MI An Nur Buuts yang sudah tujuh tahun berdiri menorehkan banyak prestasi. Terakhir, enam siswanya meraih trofi juara membaca Al Quran tingkat nasional. Limra menegaskan, sekolah yang diasuhnya bercita-cita mendidik para siswa menjadi garda terdepan perdamaian dunia. Ia bahkan menantang agar para siswanya bercita-cita meraih Nobel Perdamaian.
Ninuk berharap prestasi para siswa meningkat karena kehadiran fasilitas tersebut. ”Saya suka lembaga pendidikan yang punya visi tinggi, menantang siswa, termasuk untuk mendapatkan Nobel,” katanya.
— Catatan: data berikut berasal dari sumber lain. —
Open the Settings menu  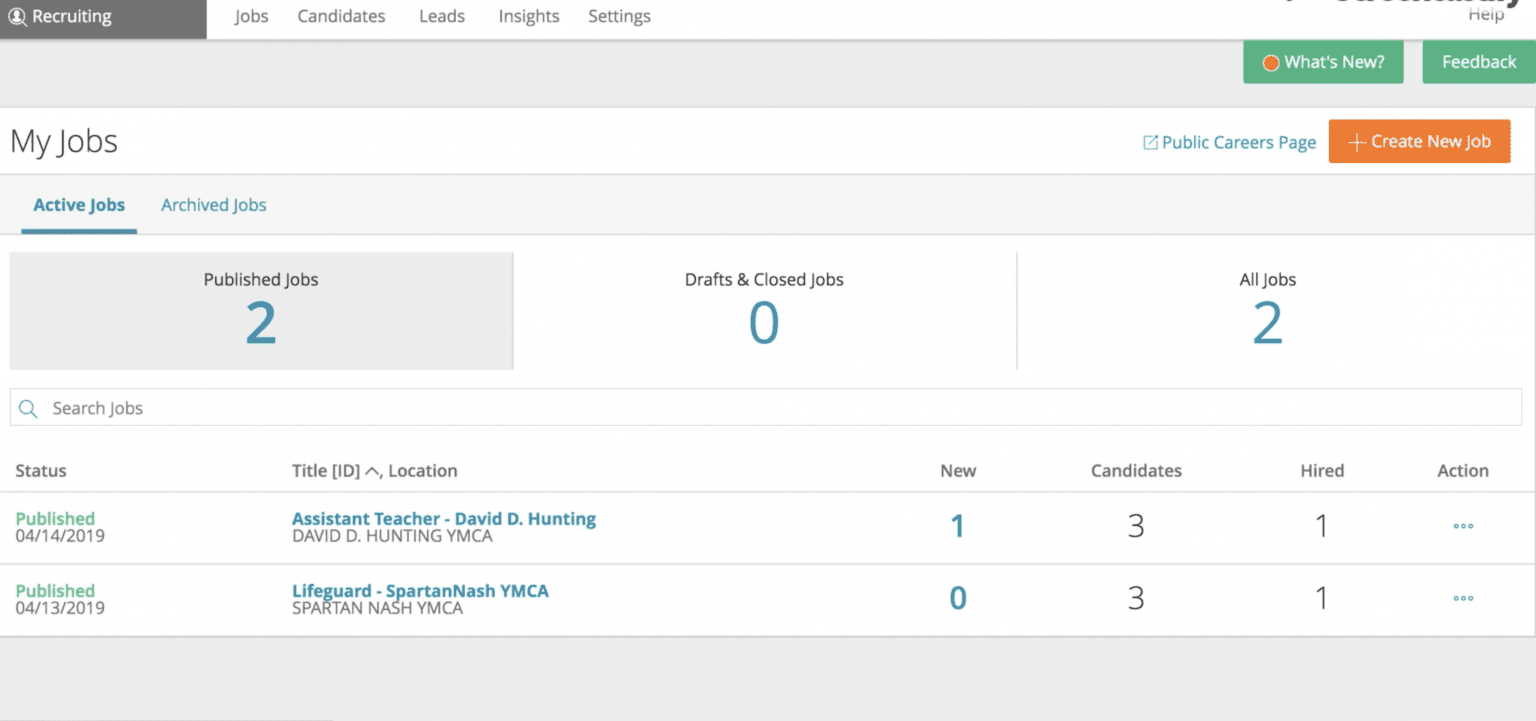tap(619, 17)
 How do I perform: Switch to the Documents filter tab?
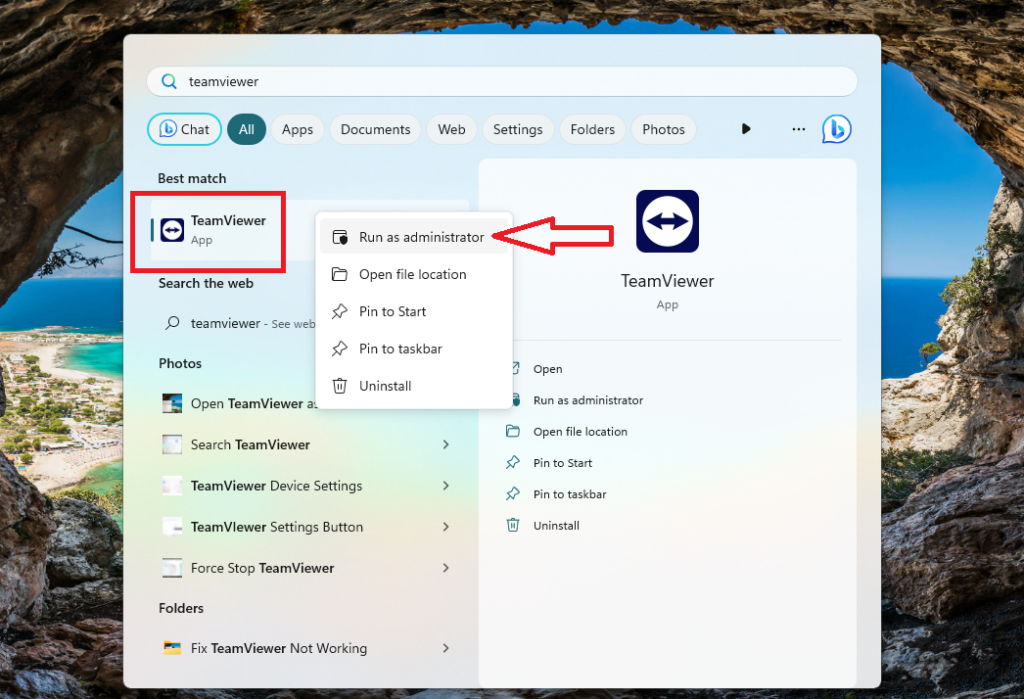pos(375,129)
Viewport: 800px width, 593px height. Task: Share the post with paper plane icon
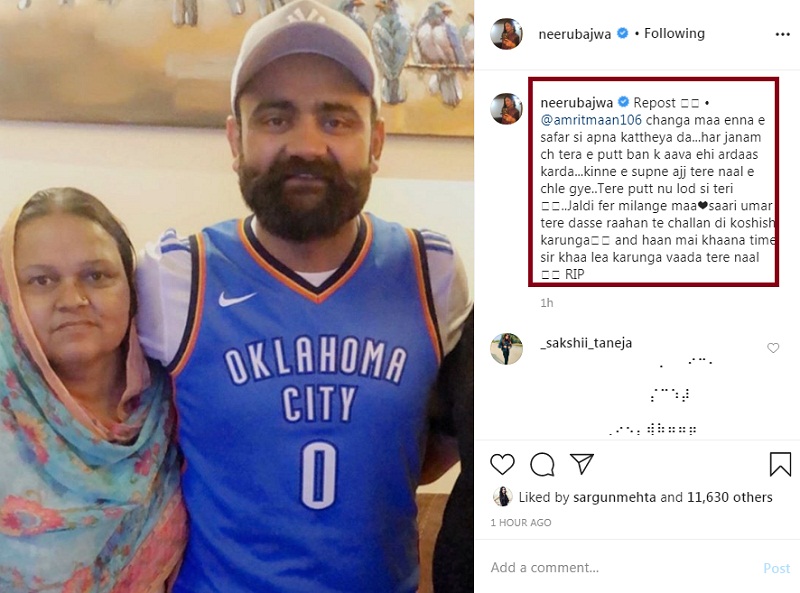point(582,464)
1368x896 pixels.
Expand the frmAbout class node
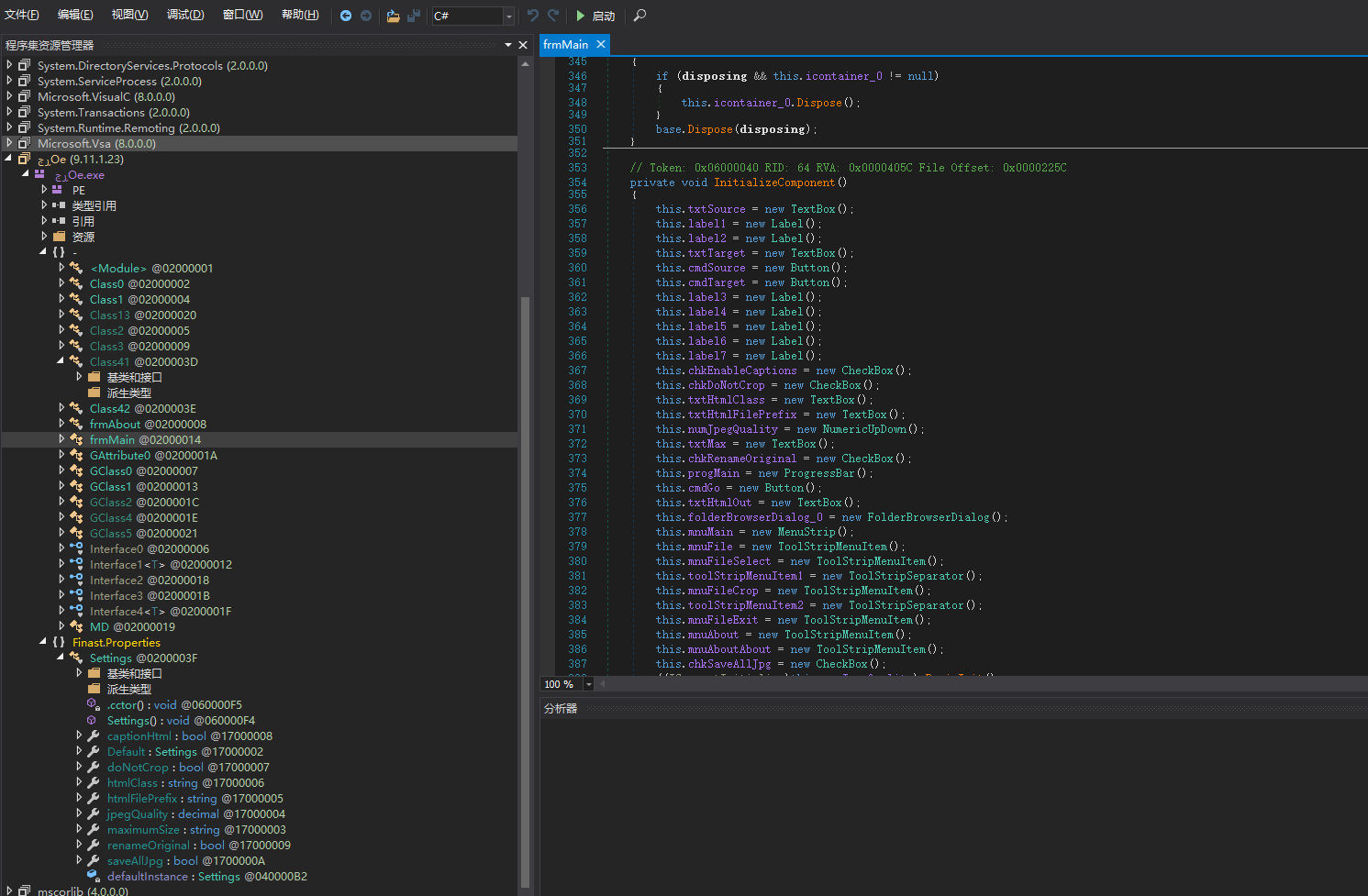(61, 424)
Selain gedung sekolah, Yayasan DKK terlebih dahulu membangun hunian sementara di Palu dan Sigi sebanyak 320 kamar atau 32 blok. Pada masa tanggap darurat, Yayasan DKK pun turut mendistribusikan bantuan kebutuhan pokok. Yayasan DKK menyalurkan total Rp 15 miliar untuk meringankan beban penyintas dan pemerintah dalam menghadapi bencana di Sulteng.